Of the five roles that a chamber can take to build a music city, Hamilton’s taken on all of them in some way since music was identified as a key strategy for Hamilton’s economic development in 2014. From the creation of the Music and Film Office to incorporating music into Chamber events themselves, Hamilton’s business community has created opportunities to build that identity out.
Mr. Henderson’s speech was followed by a panel discussion of Hamilton music industry professionals moderated by music historian and legendary DJ Alan Cross. The panel included musician Terra Lightfoot, Amy Terrill, Executive Vice President of Music Canada; Madeline Wilson, Founder of Front Room Entertainment; Lara Farcasan, Networking and Outreach Manager of Music Canada Live; and Scott Warren, General Manager of Core Entertainment.
The discussion ranged from Hamilton’s identity to venue spaces, music education, tourism and public transit, which was identified as an important factor that draws musicians to live and work in a particular city.
Mr. Henderson was quick to point out that there’s a difference between a “musician-friendly” and a “music-friendly” city.
Affordable housing and transportation attracts more musicians to a city and as prices go up in Toronto, more and more musicians are looking for alternatives. Hamilton’s proximity and own culture and identity is becoming increasingly more attractive.

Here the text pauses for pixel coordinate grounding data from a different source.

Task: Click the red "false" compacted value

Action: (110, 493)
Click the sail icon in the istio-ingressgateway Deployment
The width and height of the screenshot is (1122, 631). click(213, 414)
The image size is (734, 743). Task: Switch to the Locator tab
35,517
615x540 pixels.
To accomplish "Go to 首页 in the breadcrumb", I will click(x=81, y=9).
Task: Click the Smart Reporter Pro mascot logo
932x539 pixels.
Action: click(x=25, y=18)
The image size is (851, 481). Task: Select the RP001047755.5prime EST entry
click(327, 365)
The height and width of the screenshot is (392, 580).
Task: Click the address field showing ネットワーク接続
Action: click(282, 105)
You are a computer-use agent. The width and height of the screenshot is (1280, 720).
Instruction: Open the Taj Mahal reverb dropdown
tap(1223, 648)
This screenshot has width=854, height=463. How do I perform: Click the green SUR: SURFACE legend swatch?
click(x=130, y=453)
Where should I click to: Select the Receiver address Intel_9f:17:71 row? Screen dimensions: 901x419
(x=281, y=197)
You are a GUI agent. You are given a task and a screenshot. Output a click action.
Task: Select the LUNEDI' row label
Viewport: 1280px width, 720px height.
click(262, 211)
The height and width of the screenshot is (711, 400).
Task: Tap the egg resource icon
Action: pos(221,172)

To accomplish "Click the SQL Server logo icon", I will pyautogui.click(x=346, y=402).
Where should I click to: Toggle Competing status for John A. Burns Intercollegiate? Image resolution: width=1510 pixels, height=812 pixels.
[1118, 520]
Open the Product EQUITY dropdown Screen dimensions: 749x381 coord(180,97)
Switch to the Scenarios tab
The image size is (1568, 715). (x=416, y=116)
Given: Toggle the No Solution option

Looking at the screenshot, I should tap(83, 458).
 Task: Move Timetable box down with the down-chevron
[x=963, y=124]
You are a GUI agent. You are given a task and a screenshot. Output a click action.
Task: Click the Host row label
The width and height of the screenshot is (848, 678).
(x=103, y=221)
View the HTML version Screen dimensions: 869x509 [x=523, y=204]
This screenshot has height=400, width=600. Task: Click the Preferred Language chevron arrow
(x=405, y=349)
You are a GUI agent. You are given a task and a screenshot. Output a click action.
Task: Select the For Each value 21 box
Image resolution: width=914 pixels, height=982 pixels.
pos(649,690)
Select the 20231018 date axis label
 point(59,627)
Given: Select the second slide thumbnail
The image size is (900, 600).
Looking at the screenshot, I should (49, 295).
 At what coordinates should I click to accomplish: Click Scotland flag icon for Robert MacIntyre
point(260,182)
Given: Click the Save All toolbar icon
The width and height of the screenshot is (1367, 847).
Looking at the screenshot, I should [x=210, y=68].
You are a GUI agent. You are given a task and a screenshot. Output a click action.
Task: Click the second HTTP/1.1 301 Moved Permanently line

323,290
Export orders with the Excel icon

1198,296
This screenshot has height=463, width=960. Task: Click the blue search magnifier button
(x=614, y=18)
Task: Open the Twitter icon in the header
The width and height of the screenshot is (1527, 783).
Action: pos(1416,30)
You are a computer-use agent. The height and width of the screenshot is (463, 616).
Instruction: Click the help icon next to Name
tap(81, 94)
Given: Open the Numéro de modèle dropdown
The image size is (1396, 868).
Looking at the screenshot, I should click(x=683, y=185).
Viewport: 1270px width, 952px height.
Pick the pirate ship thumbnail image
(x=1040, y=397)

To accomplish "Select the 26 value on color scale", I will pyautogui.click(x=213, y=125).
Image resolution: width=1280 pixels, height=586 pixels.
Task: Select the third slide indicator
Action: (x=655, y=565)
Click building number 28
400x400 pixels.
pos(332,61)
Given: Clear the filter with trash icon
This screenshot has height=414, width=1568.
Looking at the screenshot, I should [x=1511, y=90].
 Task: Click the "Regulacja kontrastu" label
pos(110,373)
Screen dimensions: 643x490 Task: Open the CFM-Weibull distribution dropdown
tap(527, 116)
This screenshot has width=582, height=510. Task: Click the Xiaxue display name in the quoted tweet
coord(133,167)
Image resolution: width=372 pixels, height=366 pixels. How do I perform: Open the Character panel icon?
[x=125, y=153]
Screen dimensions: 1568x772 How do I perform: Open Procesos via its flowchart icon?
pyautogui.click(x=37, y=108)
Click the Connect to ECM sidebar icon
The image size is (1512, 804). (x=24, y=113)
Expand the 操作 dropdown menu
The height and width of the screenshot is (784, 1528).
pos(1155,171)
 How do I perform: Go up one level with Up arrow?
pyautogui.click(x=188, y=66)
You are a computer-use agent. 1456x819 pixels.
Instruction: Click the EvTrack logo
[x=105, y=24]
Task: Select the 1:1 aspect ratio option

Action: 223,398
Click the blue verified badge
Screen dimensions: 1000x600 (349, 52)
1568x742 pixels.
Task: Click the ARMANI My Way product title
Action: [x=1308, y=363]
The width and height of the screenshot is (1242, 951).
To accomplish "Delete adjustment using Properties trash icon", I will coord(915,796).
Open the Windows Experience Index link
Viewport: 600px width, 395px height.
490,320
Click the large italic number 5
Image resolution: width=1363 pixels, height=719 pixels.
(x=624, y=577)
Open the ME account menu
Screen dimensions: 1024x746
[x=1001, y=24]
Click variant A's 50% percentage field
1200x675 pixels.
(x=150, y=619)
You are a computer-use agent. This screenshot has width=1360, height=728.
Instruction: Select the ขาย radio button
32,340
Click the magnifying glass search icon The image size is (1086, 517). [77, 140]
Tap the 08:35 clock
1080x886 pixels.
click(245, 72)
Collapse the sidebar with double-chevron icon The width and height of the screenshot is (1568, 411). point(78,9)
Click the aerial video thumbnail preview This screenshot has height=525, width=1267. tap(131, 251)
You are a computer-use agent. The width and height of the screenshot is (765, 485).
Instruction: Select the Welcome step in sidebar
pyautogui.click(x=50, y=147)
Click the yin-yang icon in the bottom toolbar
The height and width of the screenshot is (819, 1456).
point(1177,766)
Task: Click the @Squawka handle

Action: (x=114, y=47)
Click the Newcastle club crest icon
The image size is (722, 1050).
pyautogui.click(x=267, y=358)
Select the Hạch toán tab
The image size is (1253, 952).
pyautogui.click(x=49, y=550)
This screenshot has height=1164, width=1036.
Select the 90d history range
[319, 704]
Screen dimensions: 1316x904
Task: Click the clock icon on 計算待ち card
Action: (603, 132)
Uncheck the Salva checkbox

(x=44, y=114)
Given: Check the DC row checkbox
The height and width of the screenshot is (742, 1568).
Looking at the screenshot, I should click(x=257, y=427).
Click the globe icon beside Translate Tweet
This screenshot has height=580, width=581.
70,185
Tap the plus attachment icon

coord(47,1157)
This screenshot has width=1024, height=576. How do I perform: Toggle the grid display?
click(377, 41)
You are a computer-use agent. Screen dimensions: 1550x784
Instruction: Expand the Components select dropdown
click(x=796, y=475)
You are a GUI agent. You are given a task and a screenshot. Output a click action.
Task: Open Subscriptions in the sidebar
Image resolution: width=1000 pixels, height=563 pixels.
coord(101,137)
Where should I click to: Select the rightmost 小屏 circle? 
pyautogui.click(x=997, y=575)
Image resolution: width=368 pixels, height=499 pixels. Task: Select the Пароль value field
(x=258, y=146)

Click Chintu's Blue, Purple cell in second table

Hamilton can become a better music city by “getting out of its own way”, according to Madeline Wilson. This includes inviting more music into the city, working together to make sure that a venue crisis like the one currently plaguing Vancouver, wherein musicians are not finding good, small to medium-sized venues to perform in, doesn’t hit Hamilton, and, more broadly, we build a city that can support music and musicians themselves with affordable housing and good local transportation. The LRT will be a huge boost in that direction.
Earlier in the week, at another Chamber event, Chamber of Commerce President and CEO Keenan Loomis lamented the fact that Hamilton does not have “a champion” in city council yet who can help Hamilton become a better music city. This is a platform opportunity for anyone running in the 2018 city council election.
Given that Hamilton’s identity has shifted from manufacturing to culture, a city council that supports building Hamilton’s cultural identity and recognizes its power for economic development would truly make Hamilton an ambitious music city.